Here, we introduce several methods of spike sorting and compare the accuracy and robustness of their performance by using publicized data of simultaneous extracellular and intracellular recordings of neuronal activity. The best and excellent performance was obtained when a newly proposed filter for spike detection was combined with the wavelet transform and variational Bayes for a finite mixture of Student’s t-distributions, namely,
robust variational Bayes. Wavelet transform extracts features that are characteristic Apitolisib of the detected spike waveforms and the robust variational Bayes categorizes the extracted features into clusters corresponding to spikes of the individual neurons. The use of Student’s t-distributions makes this categorization robust against noisy data points. Some other new methods also exhibited EPZ015666 clinical trial reasonably good performance. We implemented all of the proposed methods in a C++ code named ‘EToS’ (Efficient Technology of Spike sorting), which is freely available on the Internet. Clarifying how the brain processes information requires the simultaneous observation of the activities of multiple neurons. Extracellular recording with multi-channel electrodes is a commonly used technique to record the activities of tens or hundreds of neurons simultaneously,
with a high temporal resolution (O’Keefe & Recce, 1993; Wilson & McNaughton, 1993; Fynh et al., 2007). Each channel of such an electrode detects a superposition of signals from many neurons, and spike trains of the individual neurons can be sorted from these signals by some mathematical techniques. The fact that different channels sense spikes from the same Montelukast Sodium neuron with varying degrees of attenuation, depending on the distances between the channels and the neuron, makes this sorting a little easier (Lewicki, 1998; Brown et al., 2004; Buzsáki, 2004). Similar mathematical techniques can be applied to data recorded with an array of single electrodes, in which different electrodes detect signals mainly from different neurons. Spike sorting requires three steps of analysis: (i) detecting spikes from extracellularly recorded data, (ii) extracting features characteristic
of the spikes, and (iii) clustering the spikes of individual neurons based on the extracted features. In a standard method of spike sorting, the recorded signals undergo a linear band-pass filter and those with amplitudes larger than a prescribed threshold are identified as spikes.

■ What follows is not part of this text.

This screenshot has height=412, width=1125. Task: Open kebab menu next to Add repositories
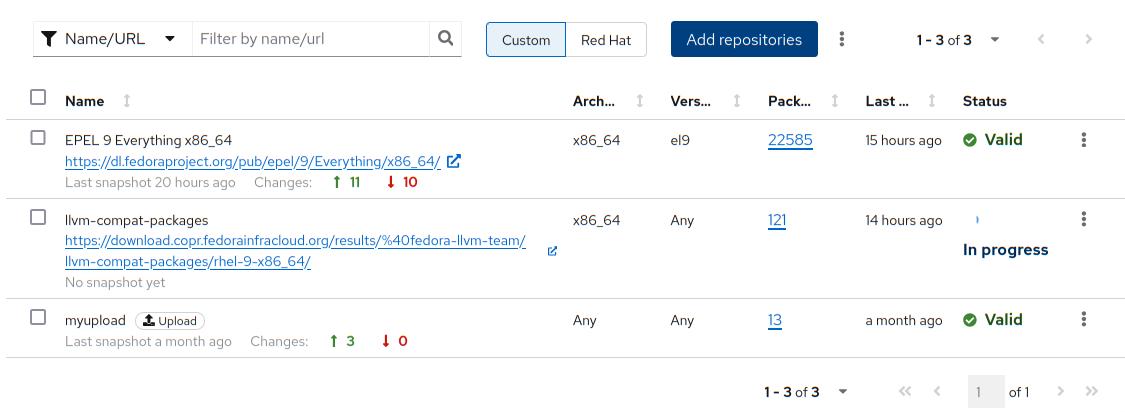[842, 39]
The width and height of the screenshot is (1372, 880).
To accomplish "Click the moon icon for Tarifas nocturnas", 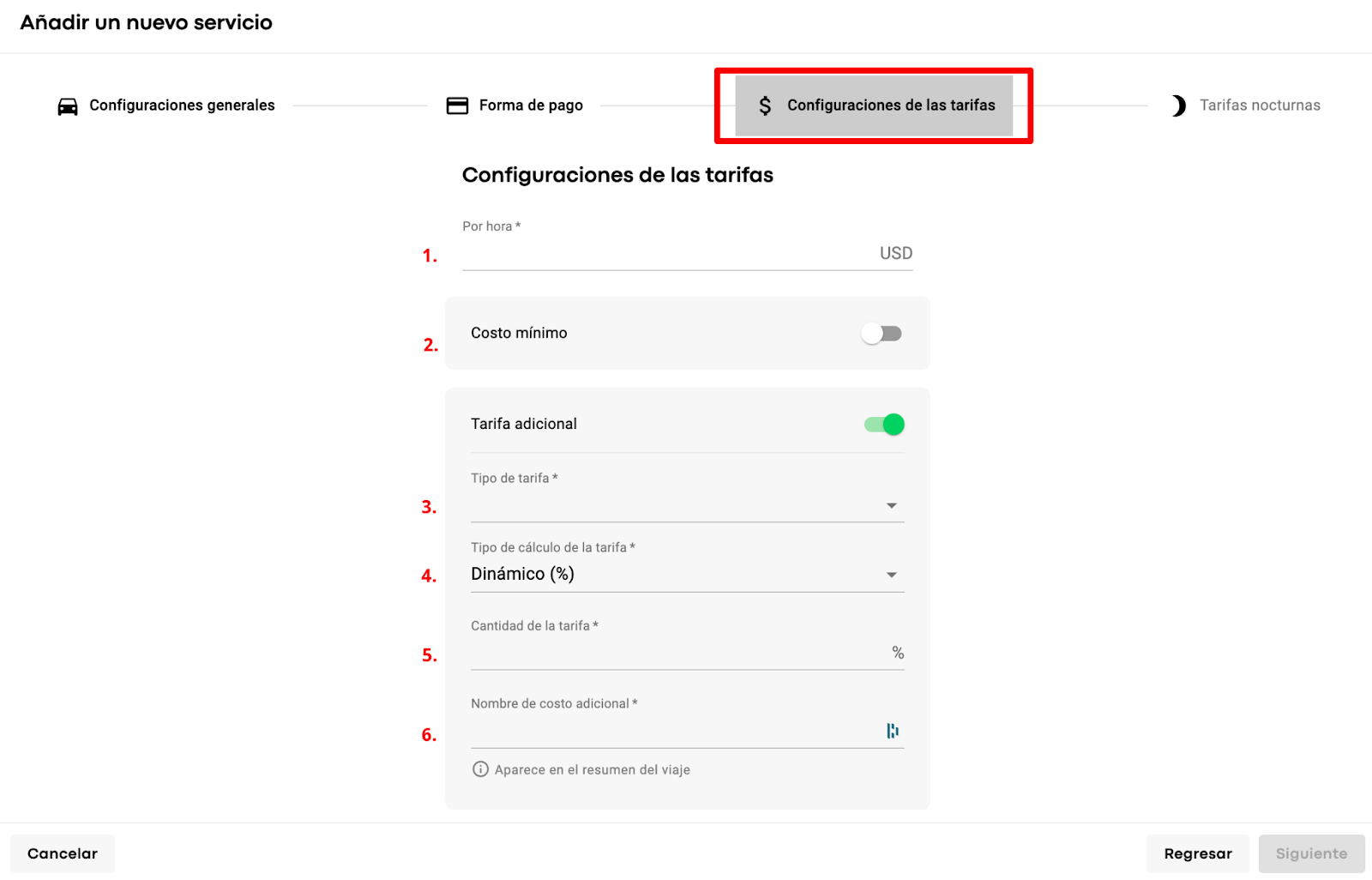I will 1179,105.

Principal component analysis (PCA) is then used for extracting the features of spike waveforms and the expectation maximization (EM) method is used for clustering the extracted features (Abeles & Goldstein, 1977; Wilson & McNaughton, 1993; Csicsvari et al., 1998; Wood et al., 2004). Other methods have also been proposed. Wavelet transform (WT) decomposes a spike waveform into a combination of time–frequency components (Mallat, 1998), among which the features can be searched (Halata et al., 2000; Letelier & Weber, 2000).